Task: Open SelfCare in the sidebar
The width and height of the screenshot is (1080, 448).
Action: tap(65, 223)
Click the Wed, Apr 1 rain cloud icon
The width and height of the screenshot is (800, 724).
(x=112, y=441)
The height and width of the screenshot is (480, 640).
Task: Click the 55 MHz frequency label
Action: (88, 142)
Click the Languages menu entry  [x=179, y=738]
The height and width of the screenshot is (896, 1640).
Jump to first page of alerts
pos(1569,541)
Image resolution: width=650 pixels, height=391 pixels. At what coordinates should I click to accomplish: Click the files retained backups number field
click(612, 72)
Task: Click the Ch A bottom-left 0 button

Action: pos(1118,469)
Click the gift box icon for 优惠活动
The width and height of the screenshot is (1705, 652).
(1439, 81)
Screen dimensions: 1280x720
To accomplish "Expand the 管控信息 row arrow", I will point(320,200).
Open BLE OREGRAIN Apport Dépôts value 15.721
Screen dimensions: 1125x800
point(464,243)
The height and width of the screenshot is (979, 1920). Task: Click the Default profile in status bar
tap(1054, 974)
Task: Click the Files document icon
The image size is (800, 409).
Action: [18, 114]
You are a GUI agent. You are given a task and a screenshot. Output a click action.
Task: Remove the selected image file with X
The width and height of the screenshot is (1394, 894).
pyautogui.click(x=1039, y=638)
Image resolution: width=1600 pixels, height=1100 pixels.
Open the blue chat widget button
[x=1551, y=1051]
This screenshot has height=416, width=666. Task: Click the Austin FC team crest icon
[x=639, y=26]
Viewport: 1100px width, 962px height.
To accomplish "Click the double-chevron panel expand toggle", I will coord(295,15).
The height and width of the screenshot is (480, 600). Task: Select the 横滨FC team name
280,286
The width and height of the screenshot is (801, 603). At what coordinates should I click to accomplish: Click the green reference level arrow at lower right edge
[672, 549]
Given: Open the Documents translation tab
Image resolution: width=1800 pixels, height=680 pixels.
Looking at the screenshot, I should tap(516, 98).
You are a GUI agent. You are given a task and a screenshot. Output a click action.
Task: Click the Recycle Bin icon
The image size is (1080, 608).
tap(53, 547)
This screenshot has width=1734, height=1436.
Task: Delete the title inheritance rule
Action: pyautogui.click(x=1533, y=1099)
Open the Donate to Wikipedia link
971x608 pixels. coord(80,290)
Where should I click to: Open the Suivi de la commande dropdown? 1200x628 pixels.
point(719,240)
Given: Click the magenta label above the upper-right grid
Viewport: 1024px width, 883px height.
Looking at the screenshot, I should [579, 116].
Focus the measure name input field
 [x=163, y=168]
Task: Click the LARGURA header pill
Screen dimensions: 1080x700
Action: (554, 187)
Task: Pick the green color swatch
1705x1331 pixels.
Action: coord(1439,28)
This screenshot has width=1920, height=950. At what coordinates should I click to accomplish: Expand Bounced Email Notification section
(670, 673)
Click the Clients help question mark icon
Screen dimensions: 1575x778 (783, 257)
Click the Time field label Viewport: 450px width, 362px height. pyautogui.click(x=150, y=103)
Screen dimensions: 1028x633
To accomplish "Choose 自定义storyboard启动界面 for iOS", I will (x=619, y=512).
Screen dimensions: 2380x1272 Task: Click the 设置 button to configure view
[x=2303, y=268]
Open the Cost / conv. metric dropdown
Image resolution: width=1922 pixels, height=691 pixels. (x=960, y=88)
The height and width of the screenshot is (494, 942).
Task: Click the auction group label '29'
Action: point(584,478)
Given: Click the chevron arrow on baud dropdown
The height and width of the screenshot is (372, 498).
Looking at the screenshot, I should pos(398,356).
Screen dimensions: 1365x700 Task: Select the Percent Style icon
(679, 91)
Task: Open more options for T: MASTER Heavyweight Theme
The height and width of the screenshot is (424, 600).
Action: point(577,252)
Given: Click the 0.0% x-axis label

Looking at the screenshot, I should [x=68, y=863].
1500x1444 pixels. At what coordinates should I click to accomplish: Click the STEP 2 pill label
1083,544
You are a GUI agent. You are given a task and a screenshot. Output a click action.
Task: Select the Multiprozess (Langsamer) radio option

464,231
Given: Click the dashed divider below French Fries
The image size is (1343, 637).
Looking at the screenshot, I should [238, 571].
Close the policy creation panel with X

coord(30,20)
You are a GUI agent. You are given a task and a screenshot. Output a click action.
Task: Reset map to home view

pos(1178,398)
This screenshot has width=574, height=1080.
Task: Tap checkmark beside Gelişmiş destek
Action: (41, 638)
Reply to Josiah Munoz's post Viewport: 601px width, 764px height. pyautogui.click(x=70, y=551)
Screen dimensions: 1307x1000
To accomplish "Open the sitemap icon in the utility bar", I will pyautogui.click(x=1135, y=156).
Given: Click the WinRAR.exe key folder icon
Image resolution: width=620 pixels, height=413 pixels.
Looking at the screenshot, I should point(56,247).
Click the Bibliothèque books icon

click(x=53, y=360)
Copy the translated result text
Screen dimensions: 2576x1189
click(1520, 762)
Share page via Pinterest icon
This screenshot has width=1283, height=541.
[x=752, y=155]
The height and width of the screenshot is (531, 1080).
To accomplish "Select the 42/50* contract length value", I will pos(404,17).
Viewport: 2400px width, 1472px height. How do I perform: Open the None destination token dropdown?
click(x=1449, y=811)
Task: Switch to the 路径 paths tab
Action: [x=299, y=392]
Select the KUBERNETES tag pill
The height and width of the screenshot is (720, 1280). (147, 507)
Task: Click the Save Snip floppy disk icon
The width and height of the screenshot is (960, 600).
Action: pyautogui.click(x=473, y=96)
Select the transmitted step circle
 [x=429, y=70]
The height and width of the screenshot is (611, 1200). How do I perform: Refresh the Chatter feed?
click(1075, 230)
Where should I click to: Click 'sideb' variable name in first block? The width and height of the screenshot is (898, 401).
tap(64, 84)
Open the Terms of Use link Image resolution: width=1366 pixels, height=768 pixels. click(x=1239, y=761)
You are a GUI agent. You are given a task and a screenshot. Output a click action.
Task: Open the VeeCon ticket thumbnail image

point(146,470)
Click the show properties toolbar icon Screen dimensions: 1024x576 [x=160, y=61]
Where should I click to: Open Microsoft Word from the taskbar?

[SET EXERCISE]
Pick out every line in the rows above that contains the string "Viewport", matching case exactly.

[FINAL ANSWER]
Viewport: 1100px width, 962px height.
Viewport: 1024px width, 883px height.
Click the Time field label Viewport: 450px width, 362px height. pyautogui.click(x=150, y=103)
Reply to Josiah Munoz's post Viewport: 601px width, 764px height. pyautogui.click(x=70, y=551)
Viewport: 2400px width, 1472px height. How do I perform: Open the None destination token dropdown?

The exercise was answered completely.